In Barcelona, the capital of Catalonia, looting occurred at banks and businesses. A female protester in the city lost an eye from a foam bullet fired by the Mossos d'Esquadra, the police force of Catalonia. Violent unrest occurred in other Catalan cities, including Hasél's hometown of Lleida, as well as Vic, Girona and Reus.

Outside of Catalonia, violence was reported at the Puerta del Sol in Madrid, Valencia and Bilbao. The mayor of Madrid, José Luis Martínez-Almeida, reported damages of €200,000.

==Reactions==
Barcelona's mayor Ada Colau, of En Comú Podem, condemned all violence and voiced support for the police. This position was questioned by Dolors Sabater, a Popular Unity Candidacy member of the Parliament of Catalonia. Almeida in Madrid acted in favour of the police, while mayor Joan Ribó in Valencia criticised the police response as disproportionate.

Spain's prime minister Pedro Sánchez said "in a full democracy like Spain, violence is inadmissible...violence is a denial of democracy". The second deputy prime minister, Pablo Iglesias of Podemos, supported the protests; the first deputy prime minister Carmen Calvo condemned his position.

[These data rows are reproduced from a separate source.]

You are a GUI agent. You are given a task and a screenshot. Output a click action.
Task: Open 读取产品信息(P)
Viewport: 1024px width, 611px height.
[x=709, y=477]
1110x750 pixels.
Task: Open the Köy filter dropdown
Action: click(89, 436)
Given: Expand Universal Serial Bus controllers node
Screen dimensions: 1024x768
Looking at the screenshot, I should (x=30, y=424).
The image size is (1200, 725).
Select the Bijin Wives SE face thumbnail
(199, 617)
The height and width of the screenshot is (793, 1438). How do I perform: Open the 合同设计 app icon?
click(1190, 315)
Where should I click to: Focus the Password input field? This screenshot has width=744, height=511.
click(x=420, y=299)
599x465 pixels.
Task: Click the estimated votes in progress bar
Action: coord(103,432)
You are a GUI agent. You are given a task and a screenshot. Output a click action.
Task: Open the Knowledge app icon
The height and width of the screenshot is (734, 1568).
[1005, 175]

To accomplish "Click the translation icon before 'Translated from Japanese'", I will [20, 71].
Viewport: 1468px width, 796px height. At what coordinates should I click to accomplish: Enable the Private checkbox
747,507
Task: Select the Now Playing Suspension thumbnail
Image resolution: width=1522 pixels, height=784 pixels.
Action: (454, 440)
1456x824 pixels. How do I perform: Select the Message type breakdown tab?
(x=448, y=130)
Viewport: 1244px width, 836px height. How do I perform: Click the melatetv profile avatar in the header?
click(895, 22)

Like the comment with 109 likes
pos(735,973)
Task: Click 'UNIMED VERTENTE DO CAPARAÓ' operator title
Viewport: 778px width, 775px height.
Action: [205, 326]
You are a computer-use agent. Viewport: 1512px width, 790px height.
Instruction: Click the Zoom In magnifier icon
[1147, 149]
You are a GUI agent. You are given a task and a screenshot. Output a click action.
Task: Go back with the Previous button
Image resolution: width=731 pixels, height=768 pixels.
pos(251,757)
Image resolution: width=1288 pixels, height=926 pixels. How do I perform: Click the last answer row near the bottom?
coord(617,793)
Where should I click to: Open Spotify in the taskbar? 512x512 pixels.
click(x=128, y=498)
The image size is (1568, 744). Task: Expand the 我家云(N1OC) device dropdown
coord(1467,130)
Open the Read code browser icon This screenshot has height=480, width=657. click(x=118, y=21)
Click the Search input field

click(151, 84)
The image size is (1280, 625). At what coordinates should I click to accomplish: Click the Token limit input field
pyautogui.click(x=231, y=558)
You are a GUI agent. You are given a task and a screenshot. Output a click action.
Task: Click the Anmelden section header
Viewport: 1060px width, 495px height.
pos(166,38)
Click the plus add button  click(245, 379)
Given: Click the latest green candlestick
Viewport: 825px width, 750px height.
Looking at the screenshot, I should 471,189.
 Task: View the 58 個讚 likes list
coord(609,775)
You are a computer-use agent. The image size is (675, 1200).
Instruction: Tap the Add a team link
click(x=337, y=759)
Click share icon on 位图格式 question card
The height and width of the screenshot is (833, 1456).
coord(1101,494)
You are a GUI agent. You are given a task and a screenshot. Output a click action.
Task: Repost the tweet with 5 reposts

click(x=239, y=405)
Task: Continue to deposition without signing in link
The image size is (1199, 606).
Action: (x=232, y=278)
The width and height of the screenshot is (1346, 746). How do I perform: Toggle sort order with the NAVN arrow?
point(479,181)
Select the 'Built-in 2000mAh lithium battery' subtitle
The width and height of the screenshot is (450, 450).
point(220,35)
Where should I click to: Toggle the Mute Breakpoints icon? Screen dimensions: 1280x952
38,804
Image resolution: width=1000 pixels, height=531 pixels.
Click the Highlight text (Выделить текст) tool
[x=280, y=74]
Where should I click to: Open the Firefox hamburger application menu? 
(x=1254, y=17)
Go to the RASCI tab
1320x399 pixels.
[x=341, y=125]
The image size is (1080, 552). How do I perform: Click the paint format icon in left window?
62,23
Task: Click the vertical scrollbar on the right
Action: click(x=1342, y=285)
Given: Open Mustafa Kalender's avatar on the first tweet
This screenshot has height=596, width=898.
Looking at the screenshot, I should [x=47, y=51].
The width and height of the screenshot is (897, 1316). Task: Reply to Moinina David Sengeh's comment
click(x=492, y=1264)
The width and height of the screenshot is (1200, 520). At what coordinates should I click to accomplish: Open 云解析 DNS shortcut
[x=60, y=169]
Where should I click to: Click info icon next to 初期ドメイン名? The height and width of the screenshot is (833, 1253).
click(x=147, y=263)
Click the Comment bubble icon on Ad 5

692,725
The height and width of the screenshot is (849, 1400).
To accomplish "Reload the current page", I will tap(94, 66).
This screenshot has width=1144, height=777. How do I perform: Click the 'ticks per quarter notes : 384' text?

The official Podemos Twitter account said "Every time that people denounce a democratic irregularity in the streets, the media powers put the focus on the unrest so that we stop debating the root problem, and nothing changes. The fact that we don't fall into that trap doesn't put us on the side of violence, but rather of democratic progress". Podemos's parliamentary spokesperson, Pablo Echenique, publicly supported the protests and first condemned their violent elements on 22 February.

In the Valencian Community, a similar government rift was reported between the Socialist Party of the Valencian Country and its allies from Podemos and the Coalició Compromís.